Mas o filme da parceria Piccoli-Oliveira que me fica (também por ter sido o meu primeiro Oliveira) é Belle toujours (2006), essa “sequela, tributo ou nota-de-rodapé especulativa” de Belle de jour (A Bela de Dia, 1967), como lhe chamou Jonathan Rosenbaum. Há que ter tomates para regressar a uma papel que se interpretou quarenta anos antes, uma vez que fazê-lo é admitir a passagem do tempo e os estragos que este deixou (Catherine Deneuve não os teve, pegou neles Bulle Ogier, outra buñueliana e oliveiriana actriz). Mas mais que isso, Piccoli retoma um dos papéis que lhe deu maior reconhecimento, dessa fase brilhante da sua carreira. O que caracteriza esse regresso a Henri Husson é a madureza solar de um homem tocado por uma alegria doce de quem encara o mundo com um sorriso bonacheirão (gozão? Ainda?), seguro do seu passado e dos segredos ocultos que este carrega.
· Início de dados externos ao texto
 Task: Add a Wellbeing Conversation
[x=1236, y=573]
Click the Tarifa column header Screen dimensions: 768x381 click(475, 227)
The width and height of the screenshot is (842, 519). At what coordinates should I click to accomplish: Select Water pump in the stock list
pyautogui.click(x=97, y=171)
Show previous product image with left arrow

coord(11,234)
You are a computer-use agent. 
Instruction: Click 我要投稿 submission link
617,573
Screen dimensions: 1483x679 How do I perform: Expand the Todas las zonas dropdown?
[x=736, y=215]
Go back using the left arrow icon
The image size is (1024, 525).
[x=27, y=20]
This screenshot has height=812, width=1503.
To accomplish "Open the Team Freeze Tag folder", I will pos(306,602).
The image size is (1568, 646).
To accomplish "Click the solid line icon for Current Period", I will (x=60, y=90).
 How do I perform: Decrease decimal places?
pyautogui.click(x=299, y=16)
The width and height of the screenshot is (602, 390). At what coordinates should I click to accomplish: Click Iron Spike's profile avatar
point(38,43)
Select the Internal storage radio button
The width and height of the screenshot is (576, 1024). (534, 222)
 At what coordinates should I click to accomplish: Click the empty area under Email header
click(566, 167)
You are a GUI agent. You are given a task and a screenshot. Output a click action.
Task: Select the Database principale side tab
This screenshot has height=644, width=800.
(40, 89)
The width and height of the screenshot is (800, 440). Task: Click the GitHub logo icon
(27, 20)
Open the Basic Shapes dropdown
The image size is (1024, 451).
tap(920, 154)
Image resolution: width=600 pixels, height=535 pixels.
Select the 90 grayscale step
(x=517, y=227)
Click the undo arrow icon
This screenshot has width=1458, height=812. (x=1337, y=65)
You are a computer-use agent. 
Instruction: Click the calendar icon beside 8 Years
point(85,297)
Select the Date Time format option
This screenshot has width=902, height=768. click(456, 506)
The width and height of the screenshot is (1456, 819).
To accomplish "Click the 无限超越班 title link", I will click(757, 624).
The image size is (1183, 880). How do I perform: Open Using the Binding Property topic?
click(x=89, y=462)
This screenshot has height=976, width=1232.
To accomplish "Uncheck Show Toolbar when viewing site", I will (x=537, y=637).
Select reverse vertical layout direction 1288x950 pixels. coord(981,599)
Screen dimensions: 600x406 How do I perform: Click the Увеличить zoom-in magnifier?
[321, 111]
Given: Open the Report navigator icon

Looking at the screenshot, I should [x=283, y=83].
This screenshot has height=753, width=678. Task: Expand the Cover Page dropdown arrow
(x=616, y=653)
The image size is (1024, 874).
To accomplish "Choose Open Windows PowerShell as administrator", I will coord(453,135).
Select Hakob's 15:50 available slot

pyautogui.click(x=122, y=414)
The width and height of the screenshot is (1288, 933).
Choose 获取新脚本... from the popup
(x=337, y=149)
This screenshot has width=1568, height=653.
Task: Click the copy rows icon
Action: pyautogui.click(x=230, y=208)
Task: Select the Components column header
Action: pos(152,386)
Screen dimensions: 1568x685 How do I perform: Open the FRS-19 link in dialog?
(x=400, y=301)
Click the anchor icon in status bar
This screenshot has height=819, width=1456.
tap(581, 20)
Este, como os outros papéis que interpretou para Oliveira, são sobre a velhice e o confronto com a falência física que o tempo impõe, mas onde o brilho ferino permanece vivo nos olhos de quem viveu completamente todos (!) os prazeres da existência – disse o actor, comparando o Luis e o Manoel, que “a sua reserva permite-lhes explorar os mais secretos jardins da existência” (a cada um o seu bucho). São retratos de homens velhos – rebarbados q. b. – e dos seus desejos, onde o actor se (con)funde com o realizador, e vice-versa. Depois de ter abandonado os plateaux há já seis anos, Michel Piccoli voltou, definitivamente, a casa. E levou o segredo da caixinha com ele. O gatuno.